• [SET EXERCISE A] Repeat the ETL data source reference word for word.

Data Source
ETL Data Source defines what data to extract from an ETL Data Connection. It specifies the source (table or query) and extraction parameters like chunking and filtering.
Field Reference
Basic Configuration
| Field | Type | Required | Description |
|---|---|---|---|
| Source Name | Data | Yes | Unique identifier for this data source |
| Source Kind | Select | Yes | Type of data source (SQL Table, SQL Query, REST) |
| Data Connection | Link | Yes | ETL Data Connection to use |
| Application | Link | Yes | My Application this source belongs to |
| Active | Check | No | Enable/disable this source (default: checked) |
SQL Table Configuration
Available when Source Kind = "SQL Table"
| Field | Type | Required | Description |
|---|---|---|---|
| Schema Name | Data | No | Database schema containing the table |
| Table Name | Data | Yes | Name of the table to extract |
| Select Fields | Long Text | No | Comma-separated field list (default: *) |
| Distinct | Check | No | Add DISTINCT clause to query |
| Where Clause | Code | No | SQL WHERE conditions without "WHERE" keyword |
| Order By | Data | No | SQL ORDER BY clause without "ORDER BY" keyword |
| Limit Rows | Int | No | Maximum number of rows to extract |
SQL Query Configuration
Available when Source Kind = "SQL Query"

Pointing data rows
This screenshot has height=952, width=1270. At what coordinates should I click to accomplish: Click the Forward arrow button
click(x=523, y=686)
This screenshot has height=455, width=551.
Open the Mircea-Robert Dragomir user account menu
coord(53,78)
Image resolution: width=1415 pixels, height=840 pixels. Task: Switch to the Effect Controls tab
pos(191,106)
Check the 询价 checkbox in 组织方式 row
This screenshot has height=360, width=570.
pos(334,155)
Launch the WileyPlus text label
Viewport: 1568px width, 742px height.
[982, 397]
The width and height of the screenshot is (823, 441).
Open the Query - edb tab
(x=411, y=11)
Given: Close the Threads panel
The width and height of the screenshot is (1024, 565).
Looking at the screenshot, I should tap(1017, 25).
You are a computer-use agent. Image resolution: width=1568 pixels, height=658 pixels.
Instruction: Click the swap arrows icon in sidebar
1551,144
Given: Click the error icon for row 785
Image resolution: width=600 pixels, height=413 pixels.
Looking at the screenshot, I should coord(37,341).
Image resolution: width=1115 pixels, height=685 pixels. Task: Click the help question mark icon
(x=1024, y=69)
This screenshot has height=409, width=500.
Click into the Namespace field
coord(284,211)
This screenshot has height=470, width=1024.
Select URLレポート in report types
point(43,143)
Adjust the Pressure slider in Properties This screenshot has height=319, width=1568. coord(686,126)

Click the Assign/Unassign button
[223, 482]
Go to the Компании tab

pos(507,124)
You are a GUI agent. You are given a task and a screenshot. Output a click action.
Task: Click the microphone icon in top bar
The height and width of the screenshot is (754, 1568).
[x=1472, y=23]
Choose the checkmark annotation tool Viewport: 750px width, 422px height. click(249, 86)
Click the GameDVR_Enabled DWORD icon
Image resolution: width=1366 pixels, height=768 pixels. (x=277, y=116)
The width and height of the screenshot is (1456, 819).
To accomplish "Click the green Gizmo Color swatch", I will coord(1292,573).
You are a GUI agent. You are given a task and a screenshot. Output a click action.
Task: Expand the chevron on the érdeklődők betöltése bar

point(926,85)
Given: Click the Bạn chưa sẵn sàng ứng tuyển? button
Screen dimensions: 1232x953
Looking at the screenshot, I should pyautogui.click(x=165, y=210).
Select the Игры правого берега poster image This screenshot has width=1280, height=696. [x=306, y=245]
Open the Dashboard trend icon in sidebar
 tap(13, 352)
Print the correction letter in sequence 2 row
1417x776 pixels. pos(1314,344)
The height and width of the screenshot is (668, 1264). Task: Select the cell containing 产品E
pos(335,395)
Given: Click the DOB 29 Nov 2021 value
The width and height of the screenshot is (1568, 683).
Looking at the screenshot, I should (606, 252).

• [SET EXERCISE B] Reproduce the listing word for word, starting with its first line and going on through the line with "pos(507,124)".

• [TASK SOLUTION A]
Data Source
ETL Data Source defines what data to extract from an ETL Data Connection. It specifies the source (table or query) and extraction parameters like chunking and filtering.
Field Reference
Basic Configuration
| Field | Type | Required | Description |
|---|---|---|---|
| Source Name | Data | Yes | Unique identifier for this data source |
| Source Kind | Select | Yes | Type of data source (SQL Table, SQL Query, REST) |
| Data Connection | Link | Yes | ETL Data Connection to use |
| Application | Link | Yes | My Application this source belongs to |
| Active | Check | No | Enable/disable this source (default: checked) |
SQL Table Configuration
Available when Source Kind = "SQL Table"
| Field | Type | Required | Description |
|---|---|---|---|
| Schema Name | Data | No | Database schema containing the table |
| Table Name | Data | Yes | Name of the table to extract |
| Select Fields | Long Text | No | Comma-separated field list (default: *) |
| Distinct | Check | No | Add DISTINCT clause to query |
| Where Clause | Code | No | SQL WHERE conditions without "WHERE" keyword |
| Order By | Data | No | SQL ORDER BY clause without "ORDER BY" keyword |
| Limit Rows | Int | No | Maximum number of rows to extract |
SQL Query Configuration
Available when Source Kind = "SQL Query"

• [TASK SOLUTION B]
This screenshot has height=952, width=1270. At what coordinates should I click to accomplish: Click the Forward arrow button
click(x=523, y=686)
This screenshot has height=455, width=551.
Open the Mircea-Robert Dragomir user account menu
coord(53,78)
Image resolution: width=1415 pixels, height=840 pixels. Task: Switch to the Effect Controls tab
pos(191,106)
Check the 询价 checkbox in 组织方式 row
This screenshot has height=360, width=570.
pos(334,155)
Launch the WileyPlus text label
Viewport: 1568px width, 742px height.
[982, 397]
The width and height of the screenshot is (823, 441).
Open the Query - edb tab
(x=411, y=11)
Given: Close the Threads panel
The width and height of the screenshot is (1024, 565).
Looking at the screenshot, I should tap(1017, 25).
You are a computer-use agent. Image resolution: width=1568 pixels, height=658 pixels.
Instruction: Click the swap arrows icon in sidebar
1551,144
Given: Click the error icon for row 785
Image resolution: width=600 pixels, height=413 pixels.
Looking at the screenshot, I should coord(37,341).
Image resolution: width=1115 pixels, height=685 pixels. Task: Click the help question mark icon
(x=1024, y=69)
This screenshot has height=409, width=500.
Click into the Namespace field
coord(284,211)
This screenshot has height=470, width=1024.
Select URLレポート in report types
point(43,143)
Adjust the Pressure slider in Properties This screenshot has height=319, width=1568. coord(686,126)

Click the Assign/Unassign button
[223, 482]
Go to the Компании tab

pos(507,124)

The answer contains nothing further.